Commentary: What ballot question says and what it meansThe proposed voter ID amendment states "All voters voting in person must present valid government-issued photographic identification before receiving a ballot."
By: Clare Larkin and Pat Tieskoetter, The Republican Eagle
The proposed voter ID amendment states "All voters voting in person must present valid government-issued photographic identification before receiving a ballot."
This means when you vote on the ballot question you will not know what kinds of ID will be valid. That would be determined by the 2013 Legislature, if the amendment passes.
"The state must issue photographic identification at no charge to an eligible voter who does not have a form of identification meeting the requirements of this section."
Taxpayers will pay for the required IDs. Would-be voters will pay for the documents they need to apply for the voter ID. They need to take those documents to a Department of Motor Vehicle office during business hours to finish the application. Time and transportation are the citizen's expense.
"A voter unable to present government-issued photographic identification must be permitted to submit a provisional ballot."
The amendment would create a new system of provisional voting in Minnesota. What does provisional voting mean? It's never been done in Minnesota. Costs for this provisional balloting will fall on local governments.
"A provisional ballot must only be counted if the voter certifies the provisional ballot in the manner provided by law.”
If would-be voters have cast a provisional ballot, they will have five to 10 days to get their valid ID to the local elections office to prove that the ballot should be counted. In other states (with less restrictive ID laws), up to 80% of provisional ballots are not counted.
"All voters, including those not voting in person, must be subject to substantially equivalent identity and eligibility verification prior to a ballot being cast or counted."

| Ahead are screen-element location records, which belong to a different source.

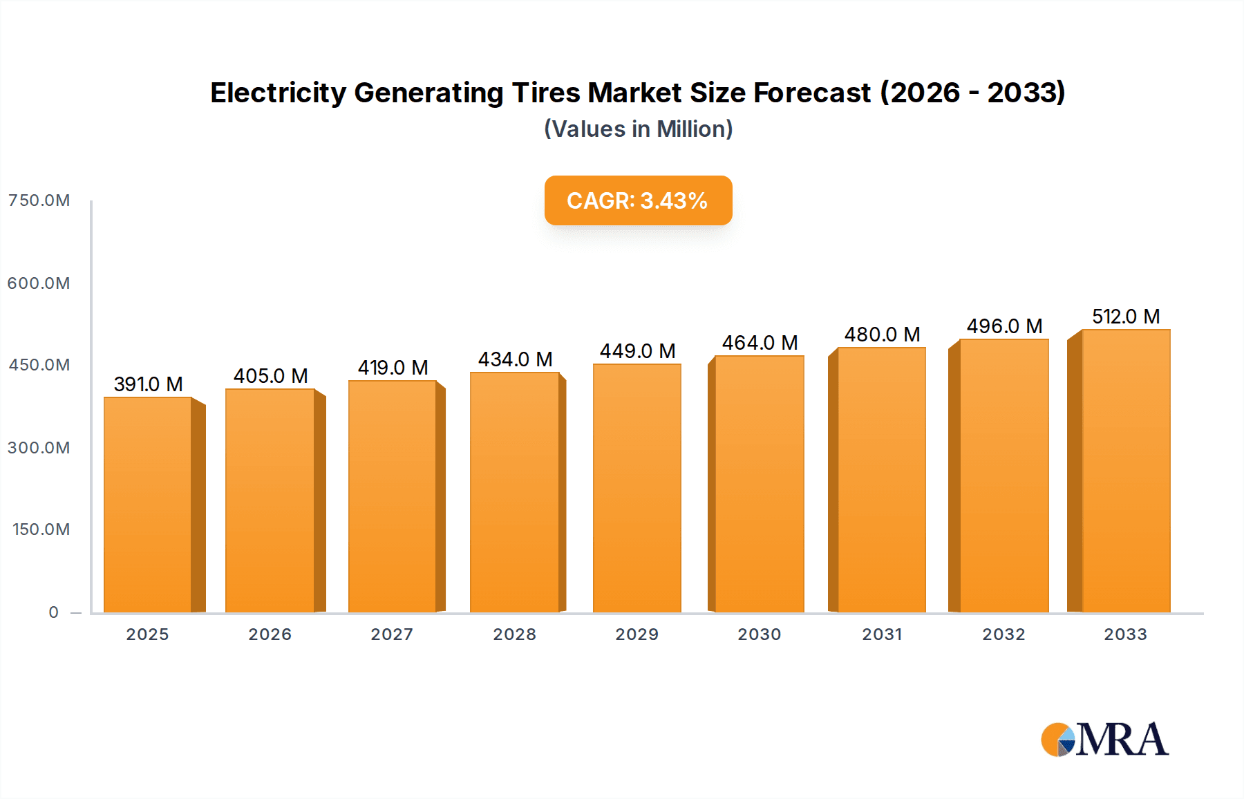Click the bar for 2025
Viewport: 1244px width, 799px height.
148,505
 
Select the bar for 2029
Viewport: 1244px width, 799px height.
637,488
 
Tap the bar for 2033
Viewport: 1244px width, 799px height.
1125,471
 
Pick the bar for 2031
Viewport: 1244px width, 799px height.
881,480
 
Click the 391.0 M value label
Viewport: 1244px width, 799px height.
148,384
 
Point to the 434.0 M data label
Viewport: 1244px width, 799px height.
515,359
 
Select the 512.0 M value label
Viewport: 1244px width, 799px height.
1125,317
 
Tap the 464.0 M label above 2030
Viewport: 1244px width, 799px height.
760,343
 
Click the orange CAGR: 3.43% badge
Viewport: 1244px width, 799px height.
637,200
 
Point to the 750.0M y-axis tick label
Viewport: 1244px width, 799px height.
39,200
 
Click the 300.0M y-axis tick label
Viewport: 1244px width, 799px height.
39,448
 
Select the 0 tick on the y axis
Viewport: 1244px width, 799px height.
54,612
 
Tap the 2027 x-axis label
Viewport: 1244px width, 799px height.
392,634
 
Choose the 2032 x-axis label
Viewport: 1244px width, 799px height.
1003,634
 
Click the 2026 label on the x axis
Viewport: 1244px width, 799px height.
270,634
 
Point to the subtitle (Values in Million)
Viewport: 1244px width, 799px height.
638,129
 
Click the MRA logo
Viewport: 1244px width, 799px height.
1104,740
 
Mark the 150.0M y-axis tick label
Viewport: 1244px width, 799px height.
41,529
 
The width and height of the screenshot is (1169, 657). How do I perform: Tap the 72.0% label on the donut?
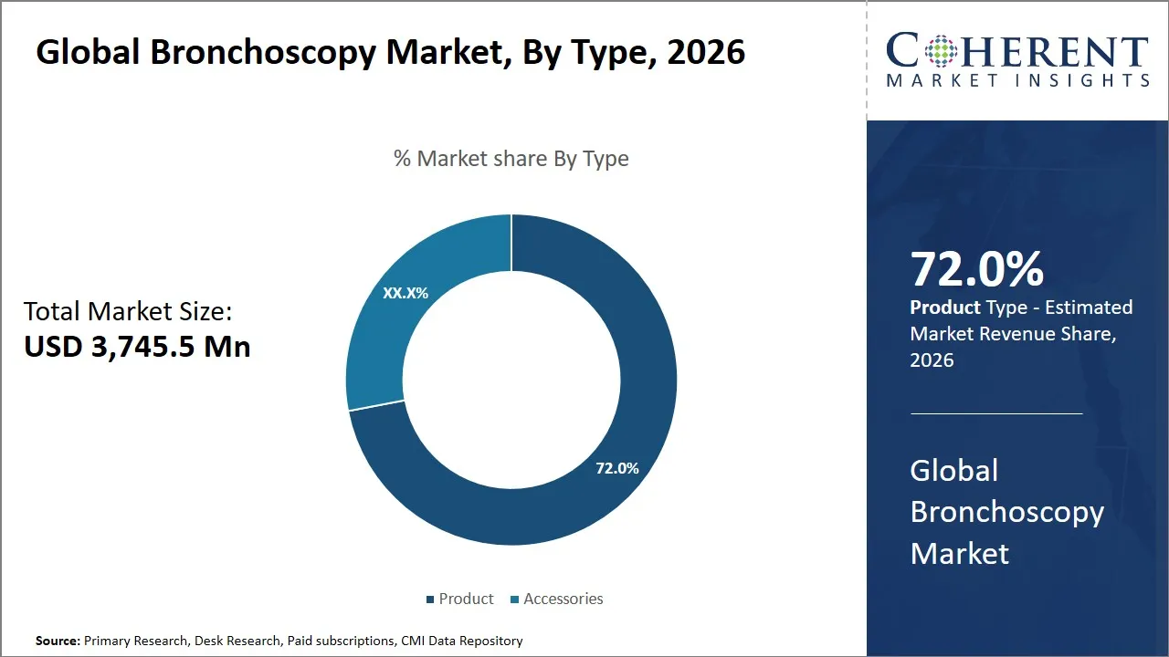coord(617,468)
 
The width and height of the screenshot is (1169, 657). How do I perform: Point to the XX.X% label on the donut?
coord(405,293)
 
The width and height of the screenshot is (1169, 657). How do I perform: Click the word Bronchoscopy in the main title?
coord(262,53)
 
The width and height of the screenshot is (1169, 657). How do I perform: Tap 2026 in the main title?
coord(706,53)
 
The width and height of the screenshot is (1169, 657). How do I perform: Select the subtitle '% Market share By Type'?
coord(511,159)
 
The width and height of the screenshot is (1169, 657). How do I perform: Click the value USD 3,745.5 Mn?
coord(137,347)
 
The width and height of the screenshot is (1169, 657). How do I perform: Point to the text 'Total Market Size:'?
coord(128,312)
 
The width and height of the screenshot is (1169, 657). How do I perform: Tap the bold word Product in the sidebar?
coord(945,308)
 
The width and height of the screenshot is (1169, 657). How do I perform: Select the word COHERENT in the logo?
coord(1017,52)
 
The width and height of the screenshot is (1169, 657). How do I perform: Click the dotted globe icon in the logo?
coord(941,50)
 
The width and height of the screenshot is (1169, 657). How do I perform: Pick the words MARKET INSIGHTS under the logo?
coord(1017,80)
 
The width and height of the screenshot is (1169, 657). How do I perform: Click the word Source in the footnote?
coord(58,641)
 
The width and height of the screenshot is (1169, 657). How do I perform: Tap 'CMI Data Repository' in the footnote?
coord(461,641)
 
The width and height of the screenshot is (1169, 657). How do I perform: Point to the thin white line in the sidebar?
coord(995,413)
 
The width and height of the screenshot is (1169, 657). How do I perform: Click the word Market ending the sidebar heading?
coord(959,553)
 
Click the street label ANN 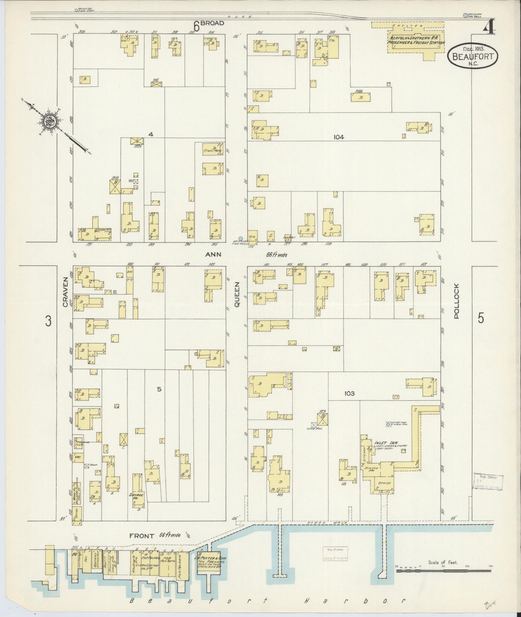coord(213,255)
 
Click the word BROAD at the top coord(212,23)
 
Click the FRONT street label coord(142,536)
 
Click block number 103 coord(349,393)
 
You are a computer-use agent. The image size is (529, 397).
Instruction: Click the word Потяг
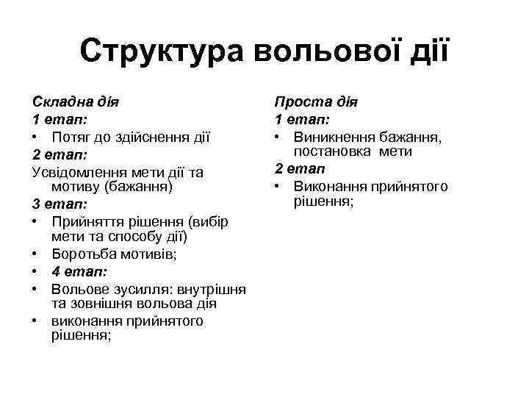(x=72, y=137)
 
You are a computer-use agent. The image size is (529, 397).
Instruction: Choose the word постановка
(x=333, y=151)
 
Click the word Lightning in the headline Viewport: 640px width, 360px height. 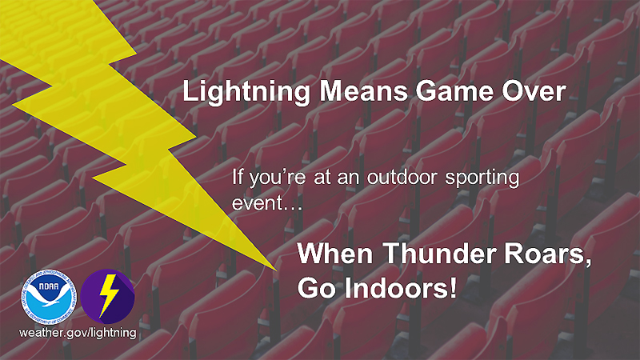click(246, 93)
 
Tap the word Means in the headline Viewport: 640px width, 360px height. click(363, 91)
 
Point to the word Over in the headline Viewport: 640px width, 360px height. click(534, 91)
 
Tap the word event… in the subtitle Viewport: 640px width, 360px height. click(267, 203)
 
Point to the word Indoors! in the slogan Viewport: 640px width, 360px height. click(401, 288)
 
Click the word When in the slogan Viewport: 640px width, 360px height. click(335, 254)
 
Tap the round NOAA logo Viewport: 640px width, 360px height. click(49, 297)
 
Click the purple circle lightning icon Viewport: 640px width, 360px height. click(108, 297)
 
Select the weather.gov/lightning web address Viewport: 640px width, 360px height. click(78, 333)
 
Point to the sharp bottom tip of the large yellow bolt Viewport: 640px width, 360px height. click(277, 270)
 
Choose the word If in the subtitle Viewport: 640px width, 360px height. click(237, 177)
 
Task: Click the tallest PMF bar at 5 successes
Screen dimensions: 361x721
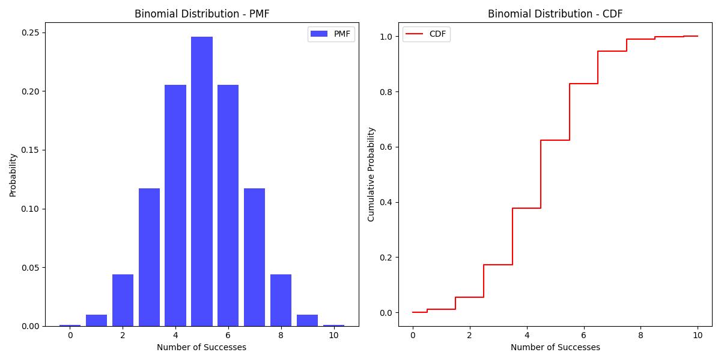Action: click(x=202, y=181)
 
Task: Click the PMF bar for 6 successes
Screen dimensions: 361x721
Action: click(x=228, y=205)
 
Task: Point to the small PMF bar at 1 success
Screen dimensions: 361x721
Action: click(x=96, y=320)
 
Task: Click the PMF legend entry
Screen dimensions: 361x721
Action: click(x=331, y=34)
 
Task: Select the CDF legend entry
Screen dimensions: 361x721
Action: click(x=426, y=34)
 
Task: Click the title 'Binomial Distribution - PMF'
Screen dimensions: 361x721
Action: click(x=202, y=14)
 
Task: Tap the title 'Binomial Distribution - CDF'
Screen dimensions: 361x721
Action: click(x=555, y=14)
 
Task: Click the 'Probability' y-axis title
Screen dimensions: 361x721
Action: click(x=13, y=175)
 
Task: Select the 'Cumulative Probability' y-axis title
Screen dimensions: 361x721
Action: click(x=371, y=174)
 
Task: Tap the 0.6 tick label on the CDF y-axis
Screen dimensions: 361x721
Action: click(x=386, y=147)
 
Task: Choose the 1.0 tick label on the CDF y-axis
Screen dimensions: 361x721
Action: click(x=386, y=37)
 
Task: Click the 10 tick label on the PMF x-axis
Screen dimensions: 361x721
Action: click(x=333, y=335)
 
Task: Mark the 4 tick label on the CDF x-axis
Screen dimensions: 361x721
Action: click(x=526, y=335)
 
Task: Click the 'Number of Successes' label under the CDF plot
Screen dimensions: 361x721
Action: click(x=555, y=347)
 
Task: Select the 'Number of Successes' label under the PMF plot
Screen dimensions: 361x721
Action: click(x=201, y=347)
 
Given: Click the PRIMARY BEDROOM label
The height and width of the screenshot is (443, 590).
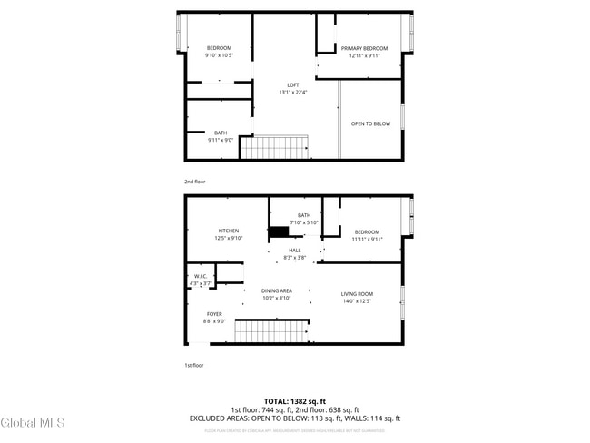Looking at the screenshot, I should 364,48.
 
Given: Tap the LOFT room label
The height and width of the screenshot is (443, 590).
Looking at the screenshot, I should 293,85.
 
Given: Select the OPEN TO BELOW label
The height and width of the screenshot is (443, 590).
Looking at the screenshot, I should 371,123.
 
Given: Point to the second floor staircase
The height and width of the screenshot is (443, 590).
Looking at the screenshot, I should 274,148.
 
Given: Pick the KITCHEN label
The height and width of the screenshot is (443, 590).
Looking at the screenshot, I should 228,231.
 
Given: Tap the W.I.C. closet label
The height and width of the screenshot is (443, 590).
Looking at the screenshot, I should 201,277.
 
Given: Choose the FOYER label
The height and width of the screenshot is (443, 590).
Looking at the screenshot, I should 214,314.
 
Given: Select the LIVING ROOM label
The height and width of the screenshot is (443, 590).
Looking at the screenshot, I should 357,294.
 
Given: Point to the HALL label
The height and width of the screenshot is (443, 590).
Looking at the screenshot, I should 295,251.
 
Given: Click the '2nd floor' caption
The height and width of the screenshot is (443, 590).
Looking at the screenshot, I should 195,182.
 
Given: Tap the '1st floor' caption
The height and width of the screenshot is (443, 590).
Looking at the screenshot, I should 194,366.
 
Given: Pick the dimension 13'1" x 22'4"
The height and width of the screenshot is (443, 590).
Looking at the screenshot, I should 293,92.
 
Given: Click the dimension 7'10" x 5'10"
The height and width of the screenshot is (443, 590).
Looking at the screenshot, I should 303,222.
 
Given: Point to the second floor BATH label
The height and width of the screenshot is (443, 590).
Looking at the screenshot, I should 221,133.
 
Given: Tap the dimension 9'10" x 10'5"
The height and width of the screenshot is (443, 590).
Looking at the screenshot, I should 219,55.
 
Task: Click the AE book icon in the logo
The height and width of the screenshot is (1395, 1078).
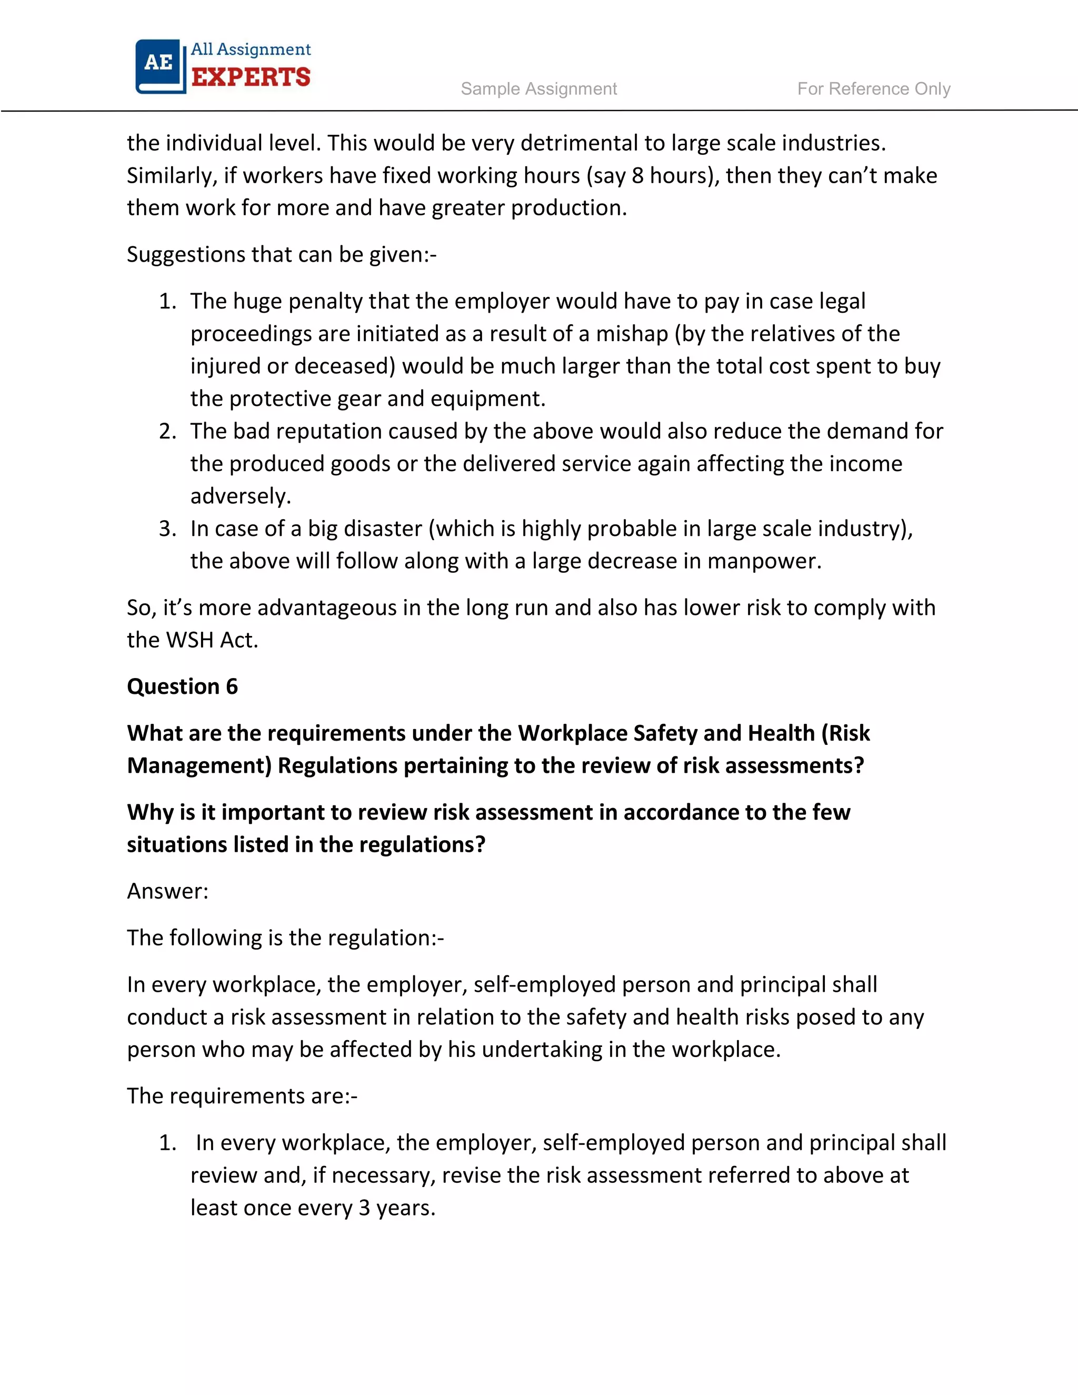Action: pyautogui.click(x=159, y=65)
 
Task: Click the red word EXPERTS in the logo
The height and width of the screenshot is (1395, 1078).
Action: pyautogui.click(x=251, y=77)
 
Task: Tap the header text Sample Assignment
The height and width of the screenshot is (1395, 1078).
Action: pyautogui.click(x=538, y=89)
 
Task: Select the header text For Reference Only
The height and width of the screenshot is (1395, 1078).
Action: pyautogui.click(x=873, y=89)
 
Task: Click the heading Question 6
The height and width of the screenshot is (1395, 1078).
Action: pyautogui.click(x=182, y=686)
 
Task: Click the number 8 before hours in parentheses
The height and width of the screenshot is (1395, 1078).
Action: pyautogui.click(x=637, y=176)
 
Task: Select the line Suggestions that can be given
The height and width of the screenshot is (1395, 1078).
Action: pyautogui.click(x=281, y=254)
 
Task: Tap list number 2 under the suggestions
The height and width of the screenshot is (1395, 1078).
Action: pyautogui.click(x=167, y=431)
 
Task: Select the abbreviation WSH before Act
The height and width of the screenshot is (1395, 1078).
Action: pyautogui.click(x=189, y=640)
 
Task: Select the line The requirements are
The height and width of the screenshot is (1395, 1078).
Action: pyautogui.click(x=242, y=1096)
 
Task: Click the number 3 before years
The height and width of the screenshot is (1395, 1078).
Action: pyautogui.click(x=364, y=1208)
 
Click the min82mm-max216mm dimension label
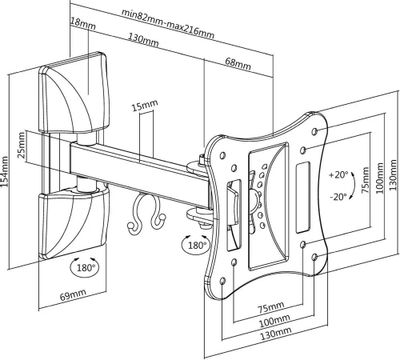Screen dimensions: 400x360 click(x=167, y=24)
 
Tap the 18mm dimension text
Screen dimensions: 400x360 click(x=83, y=24)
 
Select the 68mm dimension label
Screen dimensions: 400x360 click(x=238, y=63)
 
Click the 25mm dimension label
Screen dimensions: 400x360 click(x=21, y=145)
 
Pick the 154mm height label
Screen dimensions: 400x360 click(x=5, y=173)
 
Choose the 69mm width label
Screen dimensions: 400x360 click(x=73, y=295)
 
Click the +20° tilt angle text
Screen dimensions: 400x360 click(x=339, y=175)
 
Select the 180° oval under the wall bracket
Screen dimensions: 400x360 click(x=85, y=267)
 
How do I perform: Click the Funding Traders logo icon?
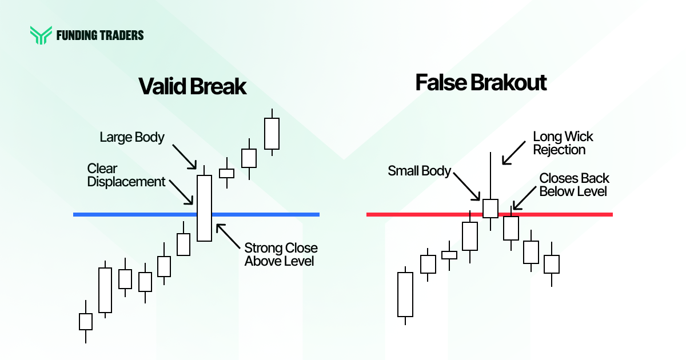(41, 35)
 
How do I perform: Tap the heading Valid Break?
(192, 87)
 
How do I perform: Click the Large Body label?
(132, 137)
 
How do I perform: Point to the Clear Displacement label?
(126, 175)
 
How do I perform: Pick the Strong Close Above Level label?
(281, 255)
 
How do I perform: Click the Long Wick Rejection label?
(563, 143)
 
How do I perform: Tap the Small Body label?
(420, 170)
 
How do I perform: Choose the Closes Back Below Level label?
(574, 185)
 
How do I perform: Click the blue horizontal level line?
(131, 214)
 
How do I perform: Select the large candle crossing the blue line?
(204, 208)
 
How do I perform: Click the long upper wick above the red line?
(490, 174)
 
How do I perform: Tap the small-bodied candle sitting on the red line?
(490, 208)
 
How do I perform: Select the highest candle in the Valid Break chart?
(272, 134)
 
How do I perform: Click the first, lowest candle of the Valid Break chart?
(85, 322)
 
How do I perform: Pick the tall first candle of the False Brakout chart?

There can be no exemptions, even for specific kinds of absentee voters.
Citizens for Election Integrity has researched photo ID laws in other states and found that all provide exemptions for certain categories of voters. Minnesota's proposed amendment would not allow exemptions for any voters.
For instance, persons who have religious objections to being photographed will not be allowed to vote. Other states allow residents of a nursing home facility, for instance, to vote at that facility if it is designated as a polling place, without the required voter ID. Minnesota allows no exemptions.
Some other facts to consider:
Approximately 11 percent of the population does not have a current government-issued photo ID bearing their current address. In certain groups, a greater percentage of people is without a valid ID. This includes the elderly, disabled, younger adults, minorities and people who are low-income.
Minnesota is recognized nationally for the integrity of its election system, which was put to the test in two high-profile, state-wide recount elections in the last four years. Our election system makes it easy for a citizen to register and vote, and almost impossible to cheat.
If Minnesota requires a valid ID to cast a vote, many people who haven’t heard, or who have procrastinated, every year, will fill the halls of the county offices and motor vehicle offices at the last minute, or not vote. Not a good idea, but is this the punishment we want to use for them? To disenfranchise them?
People should be welcomed to the voting booth.
Is this the way to get people out to vote? Do we really want only a certain segment of the population to vote?
The League of Women Voters is adamant about protecting the rights of every citizen to vote. We know our history. We know what it means to fight for the right to vote. And we want all citizens to exercise that right.